Theōdūrus Abū Qurrah -- Britannica Online Encyclopedia

  • Jul 15, 2021

Theōdūrus Ab Qurrah, Arabische naam van Theodore Ab Kurra, (geboren) c. 750, Edessa, Mesopotamië [nu Şanlıurfa, Turkije] — overleden c. 825), Syrische Melchitische bisschop, theoloog en taalkundige, een vroege exponent van culturele uitwisseling met islamitische en andere niet-christelijke volkeren, en de eerste bekende christelijke schrijver in het Arabisch.

Hoewel Theōdūrus al lang door historici bekend stond als een van de belangrijkste pleitbezorgers van de orthodoxe leer in de christologie, toonde latere wetenschap hem ook een pionier zijn geweest in het op een ironische manier omgaan met de onafhankelijke oosterse christelijke kerken, moslims en niet-christenen in heel Azië minderjarig.
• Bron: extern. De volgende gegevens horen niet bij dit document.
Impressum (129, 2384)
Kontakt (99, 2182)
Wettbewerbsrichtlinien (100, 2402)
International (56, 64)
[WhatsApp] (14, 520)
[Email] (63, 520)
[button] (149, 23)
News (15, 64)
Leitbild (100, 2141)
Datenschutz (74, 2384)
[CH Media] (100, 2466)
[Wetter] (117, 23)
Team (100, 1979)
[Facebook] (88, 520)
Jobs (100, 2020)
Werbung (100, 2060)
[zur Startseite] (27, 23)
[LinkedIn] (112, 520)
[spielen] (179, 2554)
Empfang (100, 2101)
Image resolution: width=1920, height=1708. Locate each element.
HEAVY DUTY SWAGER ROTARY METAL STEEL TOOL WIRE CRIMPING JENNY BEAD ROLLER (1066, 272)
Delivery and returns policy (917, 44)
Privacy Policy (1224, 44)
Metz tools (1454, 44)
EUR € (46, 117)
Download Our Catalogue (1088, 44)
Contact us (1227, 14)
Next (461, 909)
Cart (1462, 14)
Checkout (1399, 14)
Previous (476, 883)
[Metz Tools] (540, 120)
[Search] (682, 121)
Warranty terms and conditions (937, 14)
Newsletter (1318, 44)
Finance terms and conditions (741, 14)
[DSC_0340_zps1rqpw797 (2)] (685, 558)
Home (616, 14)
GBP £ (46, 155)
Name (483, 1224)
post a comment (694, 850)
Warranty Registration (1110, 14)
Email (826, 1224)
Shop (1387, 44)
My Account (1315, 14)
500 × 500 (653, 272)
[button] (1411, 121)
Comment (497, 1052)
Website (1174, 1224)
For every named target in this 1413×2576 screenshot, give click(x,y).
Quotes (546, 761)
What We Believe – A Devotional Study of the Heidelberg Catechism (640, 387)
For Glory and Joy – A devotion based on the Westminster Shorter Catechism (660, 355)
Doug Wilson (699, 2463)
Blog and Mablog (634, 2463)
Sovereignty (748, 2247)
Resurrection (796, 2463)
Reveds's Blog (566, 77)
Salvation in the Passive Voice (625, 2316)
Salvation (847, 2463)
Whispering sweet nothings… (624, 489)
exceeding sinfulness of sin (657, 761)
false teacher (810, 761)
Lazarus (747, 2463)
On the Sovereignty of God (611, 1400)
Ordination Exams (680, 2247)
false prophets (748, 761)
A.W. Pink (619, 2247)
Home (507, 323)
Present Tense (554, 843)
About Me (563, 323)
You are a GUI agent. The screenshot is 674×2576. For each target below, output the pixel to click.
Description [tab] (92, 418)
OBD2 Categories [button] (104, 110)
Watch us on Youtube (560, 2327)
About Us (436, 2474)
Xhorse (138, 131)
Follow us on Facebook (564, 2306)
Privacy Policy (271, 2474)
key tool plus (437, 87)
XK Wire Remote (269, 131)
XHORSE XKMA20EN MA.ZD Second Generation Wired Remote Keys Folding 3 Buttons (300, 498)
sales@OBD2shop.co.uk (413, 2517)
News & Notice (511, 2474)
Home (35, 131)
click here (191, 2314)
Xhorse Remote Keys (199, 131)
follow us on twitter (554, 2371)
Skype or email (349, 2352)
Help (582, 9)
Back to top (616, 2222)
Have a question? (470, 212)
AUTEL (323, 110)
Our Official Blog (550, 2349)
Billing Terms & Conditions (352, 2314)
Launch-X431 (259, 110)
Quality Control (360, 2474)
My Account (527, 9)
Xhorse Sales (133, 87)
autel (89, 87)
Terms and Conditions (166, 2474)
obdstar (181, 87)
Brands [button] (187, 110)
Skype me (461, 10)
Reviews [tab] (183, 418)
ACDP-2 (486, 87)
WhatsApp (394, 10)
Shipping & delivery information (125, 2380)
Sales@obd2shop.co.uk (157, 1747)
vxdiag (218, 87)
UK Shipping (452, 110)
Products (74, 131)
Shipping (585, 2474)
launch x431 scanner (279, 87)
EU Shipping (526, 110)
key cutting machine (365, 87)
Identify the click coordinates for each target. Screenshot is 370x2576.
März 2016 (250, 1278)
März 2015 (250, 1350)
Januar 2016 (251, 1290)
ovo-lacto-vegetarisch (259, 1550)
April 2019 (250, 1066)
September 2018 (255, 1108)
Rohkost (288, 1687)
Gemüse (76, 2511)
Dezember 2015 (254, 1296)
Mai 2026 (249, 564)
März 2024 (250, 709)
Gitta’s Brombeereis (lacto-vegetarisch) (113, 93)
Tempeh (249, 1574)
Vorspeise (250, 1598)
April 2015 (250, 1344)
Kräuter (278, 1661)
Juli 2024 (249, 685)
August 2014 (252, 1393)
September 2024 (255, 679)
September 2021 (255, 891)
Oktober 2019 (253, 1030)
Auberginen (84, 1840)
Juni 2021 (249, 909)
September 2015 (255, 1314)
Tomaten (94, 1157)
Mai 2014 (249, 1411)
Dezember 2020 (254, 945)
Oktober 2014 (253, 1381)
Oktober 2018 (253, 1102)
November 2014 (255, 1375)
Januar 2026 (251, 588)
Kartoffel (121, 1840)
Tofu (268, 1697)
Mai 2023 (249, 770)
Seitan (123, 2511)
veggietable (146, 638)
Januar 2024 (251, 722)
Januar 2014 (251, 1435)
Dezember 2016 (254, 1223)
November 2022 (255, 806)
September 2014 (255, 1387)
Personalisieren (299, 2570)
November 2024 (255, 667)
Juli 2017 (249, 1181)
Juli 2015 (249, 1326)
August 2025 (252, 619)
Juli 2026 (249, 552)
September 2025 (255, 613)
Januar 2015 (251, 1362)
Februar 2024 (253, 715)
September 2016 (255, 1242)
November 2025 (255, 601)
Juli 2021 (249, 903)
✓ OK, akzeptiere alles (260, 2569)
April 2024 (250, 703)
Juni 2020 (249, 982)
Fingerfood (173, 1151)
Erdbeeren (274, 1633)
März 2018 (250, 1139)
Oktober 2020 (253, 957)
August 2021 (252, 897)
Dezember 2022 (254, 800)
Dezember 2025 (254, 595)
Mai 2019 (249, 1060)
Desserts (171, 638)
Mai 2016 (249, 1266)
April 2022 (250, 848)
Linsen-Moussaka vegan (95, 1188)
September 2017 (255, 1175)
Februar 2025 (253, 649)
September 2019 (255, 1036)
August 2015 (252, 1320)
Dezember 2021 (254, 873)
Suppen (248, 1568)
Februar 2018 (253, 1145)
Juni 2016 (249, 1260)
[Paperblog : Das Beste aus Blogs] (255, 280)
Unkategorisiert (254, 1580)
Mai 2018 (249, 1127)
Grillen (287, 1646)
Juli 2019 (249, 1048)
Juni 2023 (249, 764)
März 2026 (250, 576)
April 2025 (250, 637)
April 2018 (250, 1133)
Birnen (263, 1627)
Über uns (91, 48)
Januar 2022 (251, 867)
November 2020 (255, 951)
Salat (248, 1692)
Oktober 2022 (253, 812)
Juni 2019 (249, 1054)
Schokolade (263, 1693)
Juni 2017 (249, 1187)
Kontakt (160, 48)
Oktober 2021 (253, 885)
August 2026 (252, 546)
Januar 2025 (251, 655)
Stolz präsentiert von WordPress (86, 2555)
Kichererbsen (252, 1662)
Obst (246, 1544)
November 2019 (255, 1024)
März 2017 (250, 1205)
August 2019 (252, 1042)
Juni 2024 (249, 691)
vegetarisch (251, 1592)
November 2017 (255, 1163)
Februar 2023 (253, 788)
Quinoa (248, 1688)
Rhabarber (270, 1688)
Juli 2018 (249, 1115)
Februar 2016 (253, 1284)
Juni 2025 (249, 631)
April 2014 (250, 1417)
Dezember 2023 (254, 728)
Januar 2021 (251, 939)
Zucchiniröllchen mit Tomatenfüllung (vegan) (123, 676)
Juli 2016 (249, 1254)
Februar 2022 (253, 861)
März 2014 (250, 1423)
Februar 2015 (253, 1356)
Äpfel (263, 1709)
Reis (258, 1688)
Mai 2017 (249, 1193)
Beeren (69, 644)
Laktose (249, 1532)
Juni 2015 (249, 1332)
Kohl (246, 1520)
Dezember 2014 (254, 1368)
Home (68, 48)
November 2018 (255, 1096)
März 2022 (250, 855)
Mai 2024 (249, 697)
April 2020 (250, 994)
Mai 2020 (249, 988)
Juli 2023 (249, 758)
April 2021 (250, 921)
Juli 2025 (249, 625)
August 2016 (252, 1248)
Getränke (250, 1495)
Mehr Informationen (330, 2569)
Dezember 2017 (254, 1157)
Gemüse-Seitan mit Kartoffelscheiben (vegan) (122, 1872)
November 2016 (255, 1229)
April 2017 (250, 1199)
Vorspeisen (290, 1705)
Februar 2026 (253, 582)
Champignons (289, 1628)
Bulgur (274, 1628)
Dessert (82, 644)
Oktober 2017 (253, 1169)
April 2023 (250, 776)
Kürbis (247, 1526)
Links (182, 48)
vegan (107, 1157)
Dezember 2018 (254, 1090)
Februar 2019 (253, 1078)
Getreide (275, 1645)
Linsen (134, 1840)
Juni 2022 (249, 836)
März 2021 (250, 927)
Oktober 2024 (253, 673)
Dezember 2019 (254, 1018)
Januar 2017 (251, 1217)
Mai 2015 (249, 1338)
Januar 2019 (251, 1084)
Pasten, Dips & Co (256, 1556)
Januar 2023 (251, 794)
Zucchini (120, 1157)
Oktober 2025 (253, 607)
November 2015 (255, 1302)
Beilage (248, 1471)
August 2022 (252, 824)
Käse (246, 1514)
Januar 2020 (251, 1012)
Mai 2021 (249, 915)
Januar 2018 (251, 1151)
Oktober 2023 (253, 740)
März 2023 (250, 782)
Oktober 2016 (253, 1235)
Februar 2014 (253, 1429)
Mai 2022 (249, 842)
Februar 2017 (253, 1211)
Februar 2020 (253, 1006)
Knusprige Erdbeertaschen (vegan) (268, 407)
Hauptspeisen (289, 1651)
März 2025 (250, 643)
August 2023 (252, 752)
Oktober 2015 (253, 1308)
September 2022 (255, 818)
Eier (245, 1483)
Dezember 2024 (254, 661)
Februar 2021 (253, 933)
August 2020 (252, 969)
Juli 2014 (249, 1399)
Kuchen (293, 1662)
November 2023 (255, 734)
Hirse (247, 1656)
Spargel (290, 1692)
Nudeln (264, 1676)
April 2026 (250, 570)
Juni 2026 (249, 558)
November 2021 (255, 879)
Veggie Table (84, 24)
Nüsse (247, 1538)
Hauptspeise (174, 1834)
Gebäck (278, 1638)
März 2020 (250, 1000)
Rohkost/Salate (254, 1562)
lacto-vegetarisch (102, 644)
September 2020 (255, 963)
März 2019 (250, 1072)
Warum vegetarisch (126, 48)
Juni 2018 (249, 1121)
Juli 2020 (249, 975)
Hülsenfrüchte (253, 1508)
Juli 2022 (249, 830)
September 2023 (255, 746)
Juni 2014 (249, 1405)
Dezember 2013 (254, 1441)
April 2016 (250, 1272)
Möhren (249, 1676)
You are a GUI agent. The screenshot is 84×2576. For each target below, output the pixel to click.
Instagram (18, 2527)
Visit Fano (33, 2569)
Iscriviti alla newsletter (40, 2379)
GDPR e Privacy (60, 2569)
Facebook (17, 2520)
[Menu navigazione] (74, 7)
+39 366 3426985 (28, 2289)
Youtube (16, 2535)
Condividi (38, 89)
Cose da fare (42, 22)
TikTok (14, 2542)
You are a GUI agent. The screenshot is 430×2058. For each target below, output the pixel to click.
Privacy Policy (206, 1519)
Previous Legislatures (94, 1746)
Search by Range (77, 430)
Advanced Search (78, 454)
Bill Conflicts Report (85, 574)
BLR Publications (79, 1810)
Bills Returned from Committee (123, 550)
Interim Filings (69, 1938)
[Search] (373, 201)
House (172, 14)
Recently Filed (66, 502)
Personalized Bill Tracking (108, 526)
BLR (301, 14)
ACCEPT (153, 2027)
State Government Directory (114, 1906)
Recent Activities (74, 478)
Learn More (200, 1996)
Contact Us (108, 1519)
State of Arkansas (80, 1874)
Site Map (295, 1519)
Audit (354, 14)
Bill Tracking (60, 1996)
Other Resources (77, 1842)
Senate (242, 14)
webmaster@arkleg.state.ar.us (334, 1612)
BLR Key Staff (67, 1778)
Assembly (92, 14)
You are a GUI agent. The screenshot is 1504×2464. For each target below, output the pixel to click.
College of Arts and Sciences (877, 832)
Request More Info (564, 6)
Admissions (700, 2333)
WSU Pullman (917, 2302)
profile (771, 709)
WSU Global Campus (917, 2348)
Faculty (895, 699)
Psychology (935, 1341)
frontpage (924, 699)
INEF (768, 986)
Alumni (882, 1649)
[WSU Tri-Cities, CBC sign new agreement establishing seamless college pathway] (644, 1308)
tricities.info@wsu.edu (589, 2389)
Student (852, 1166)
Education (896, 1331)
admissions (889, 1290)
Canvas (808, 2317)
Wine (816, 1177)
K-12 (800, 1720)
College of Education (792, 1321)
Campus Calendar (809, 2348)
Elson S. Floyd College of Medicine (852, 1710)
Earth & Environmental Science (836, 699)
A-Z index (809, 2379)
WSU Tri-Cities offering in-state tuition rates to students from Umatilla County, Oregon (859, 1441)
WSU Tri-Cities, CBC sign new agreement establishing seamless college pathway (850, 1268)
Specifieke gegevens over het leven van Theōdūrus verschenen pas nadat zijn bestaande Griekse werken in de 16e en 17e eeuw in het Westen waren gepubliceerd met Latijnse vertalingen. Een biografie werd gereconstrueerd met elementen uit de 9e-eeuwse Syrische, Arabische en Armeense kronieken.

Nadat hij monnik was geworden in het beroemde klooster van St. Sabas bij Jeruzalem, verdiepte hij zich in de Griekse ascetische spiritualiteit van de vroeg 8e-eeuwse Byzantijnse monnik Johannes van Damascus. In St. Sabas begon Theōdūrus zijn Syrische en Arabische geschriften, waaronder traktaten over filosofische theologie pleiten voor monotheïsme, de mogelijkheid van openbaring, menselijke vrijheid, goddelijke gerechtigheid en vergelding voor zonde. Zijn theïsme beïnvloedde mogelijk de Muʿtazilieten, de vroege 9e-eeuwse islamitische theologische school die produceerde de eerste rationele uiteenzetting van de islamitische doctrine en reageerde tegen het heersende fatalisme.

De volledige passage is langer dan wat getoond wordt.